New Quantum-Inspired Descriptor Enhances Predictive Power in Machine Learning Models

New Quantum-Inspired Descriptor Enhances Predictive Power In Machine Learning Models

A new study introduces Molecular Orbital Decomposition and Aggregation (MODA), a quantum-inspired representation (QIR) class descriptor with enhanced predictive capabilities for machine learning models in computational chemistry and materials discovery. MODA incorporates wavefunction information to capture electronic structure intricacies, providing deeper chemical insight and improving performance in unsupervised and supervised learning tasks. It is the first QIR class descriptor capable of distinguishing between intra and intermolecular properties, showing the best performance for intermolecular magnetic exchange coupling predictions among the descriptors tested.

Introduction to Quantum-Inspired Representations (QIR) and Machine Learning (ML)

Machine Learning (ML) is having a significant impact in Quantum Chemistry (QC). Various research fields are benefiting from new computational strategies that combine QC and ML, such as molecular electronics, excited states, low-cost discovery of materials, and catalysis. ML models require data to be transformed into a fixed-size representation, usually in the form of a vector where each element represents a specific attribute or feature. In chemistry, the construction of these elements, typically called descriptors, is particularly challenging due to the diversity and complexity of chemical systems and their interactions.

Development of Descriptors in Chemistry

In the last decade, significant efforts have been made to develop reliable descriptors. These can be classified into three different categories. The first one are cheminformatics descriptors based on either string fingerprints or on descriptive properties that are easily obtainable by a priori knowledge such as the number of aromatic rings or the molecular size. The second category comprises descriptors based on three-dimensional structural information, usually supplemented with parameters inherited from classical mechanics. The third category are descriptors that utilize principles of quantum mechanics to represent the molecular systems and hence can be referred to as quantum-informed representations (QIR).

Quantum-Informed Representations (QIR) and Their Advantages

The main advantage of QIR over classical-informed representations (CIR) descriptors is that the former can explicitly encode the electronic state of a system, including its electronic structure, charge, and spin multiplicity.
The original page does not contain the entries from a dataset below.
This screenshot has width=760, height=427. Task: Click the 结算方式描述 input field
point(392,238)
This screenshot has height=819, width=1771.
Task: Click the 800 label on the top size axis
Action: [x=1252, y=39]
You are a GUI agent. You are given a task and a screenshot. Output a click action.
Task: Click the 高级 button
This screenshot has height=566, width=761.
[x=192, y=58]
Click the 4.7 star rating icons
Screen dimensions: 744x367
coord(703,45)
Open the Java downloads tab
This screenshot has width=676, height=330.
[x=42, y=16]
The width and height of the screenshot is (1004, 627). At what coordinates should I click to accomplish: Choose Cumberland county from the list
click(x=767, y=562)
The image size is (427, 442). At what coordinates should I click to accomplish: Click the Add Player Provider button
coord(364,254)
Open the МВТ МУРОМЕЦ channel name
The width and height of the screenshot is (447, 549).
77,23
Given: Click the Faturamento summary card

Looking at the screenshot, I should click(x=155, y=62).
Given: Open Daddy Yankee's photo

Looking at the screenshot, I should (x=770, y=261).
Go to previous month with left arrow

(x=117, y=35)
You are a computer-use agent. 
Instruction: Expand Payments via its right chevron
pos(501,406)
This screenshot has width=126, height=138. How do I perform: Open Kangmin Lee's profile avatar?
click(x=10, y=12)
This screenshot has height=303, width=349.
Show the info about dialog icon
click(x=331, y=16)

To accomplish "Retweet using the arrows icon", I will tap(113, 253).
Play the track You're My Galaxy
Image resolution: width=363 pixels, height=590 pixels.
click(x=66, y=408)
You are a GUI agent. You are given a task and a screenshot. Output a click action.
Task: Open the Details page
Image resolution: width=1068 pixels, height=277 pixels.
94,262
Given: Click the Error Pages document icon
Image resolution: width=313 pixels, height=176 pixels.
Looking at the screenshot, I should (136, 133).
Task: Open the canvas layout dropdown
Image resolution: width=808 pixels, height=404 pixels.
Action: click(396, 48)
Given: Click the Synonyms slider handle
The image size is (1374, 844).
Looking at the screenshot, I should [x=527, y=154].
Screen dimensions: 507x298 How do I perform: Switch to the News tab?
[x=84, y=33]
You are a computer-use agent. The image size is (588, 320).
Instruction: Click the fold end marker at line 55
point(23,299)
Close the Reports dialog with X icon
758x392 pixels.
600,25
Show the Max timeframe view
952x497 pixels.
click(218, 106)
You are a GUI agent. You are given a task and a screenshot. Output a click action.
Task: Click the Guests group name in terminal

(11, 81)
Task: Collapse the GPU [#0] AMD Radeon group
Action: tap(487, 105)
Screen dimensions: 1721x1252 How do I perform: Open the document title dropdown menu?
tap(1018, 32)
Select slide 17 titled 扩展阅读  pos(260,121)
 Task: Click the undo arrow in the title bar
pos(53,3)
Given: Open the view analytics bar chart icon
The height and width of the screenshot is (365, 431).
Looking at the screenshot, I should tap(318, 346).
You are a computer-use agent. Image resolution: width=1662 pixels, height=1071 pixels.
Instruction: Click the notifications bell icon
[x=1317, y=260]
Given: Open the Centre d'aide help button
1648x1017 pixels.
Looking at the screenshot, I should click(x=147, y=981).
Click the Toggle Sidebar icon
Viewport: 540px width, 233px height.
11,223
These attributes are necessary to discriminate, for example, radicals from closed-shell molecules or neutral from charged species, particularly when the molecular geometry is not significantly affected and thus CIR does not significantly change.

Challenges in Predicting Intermolecular Properties

A common problem for both CIR and QIR approaches when combined with ML models is the prediction of intermolecular properties. The majority of the descriptors emphasize the magnitude of short-range interactions to better capture the local atomic environment. As a result, these representations can underperform in cases where medium or long-range, possibly intermolecular interactions are crucial. This issue can be addressed by decoupling intra and intermolecular interactions in the representation and simply ignoring the former in the construction of the descriptor.

Introduction of Molecular Orbital Decomposition and Aggregation (MODA)

The Molecular Orbital Decomposition and Aggregation (MODA) is introduced as a new QIR descriptor, the first of its kind that allows decoupling strategies. As in Spectrum of Approximated Hamiltonian Matrices (SPA-HM) and Matrix of Orthogonalized Atomic Orbital Coefficients (MAOC), MODA does not require the calculation of self-consistent field (SCF) solutions. Instead, MODA representation can be constructed using well-established guess Hamiltonians, such as the Superposition of Atomic Densities (SAD), the Superposition of Atomic Potentials (SAP), or the extended Huckel method (EH), which are typically starting points in quantum chemistry.

The article titled “Unlocking the Predictive Power of Quantum-Inspired Representations for Intermolecular Properties in Machine Learning” was published on January 1, 2024, in the journal Digital Discovery. The authors of the study are Raul Santiago Piera, Sergi Vela, Mercè Deumal, and Jordi Ribas‐Ariño. The research explores the potential of quantum-inspired representations in predicting intermolecular properties within the field of machine learning. The DOI reference for the article is https://doi.org/10.1039/d3dd00187c.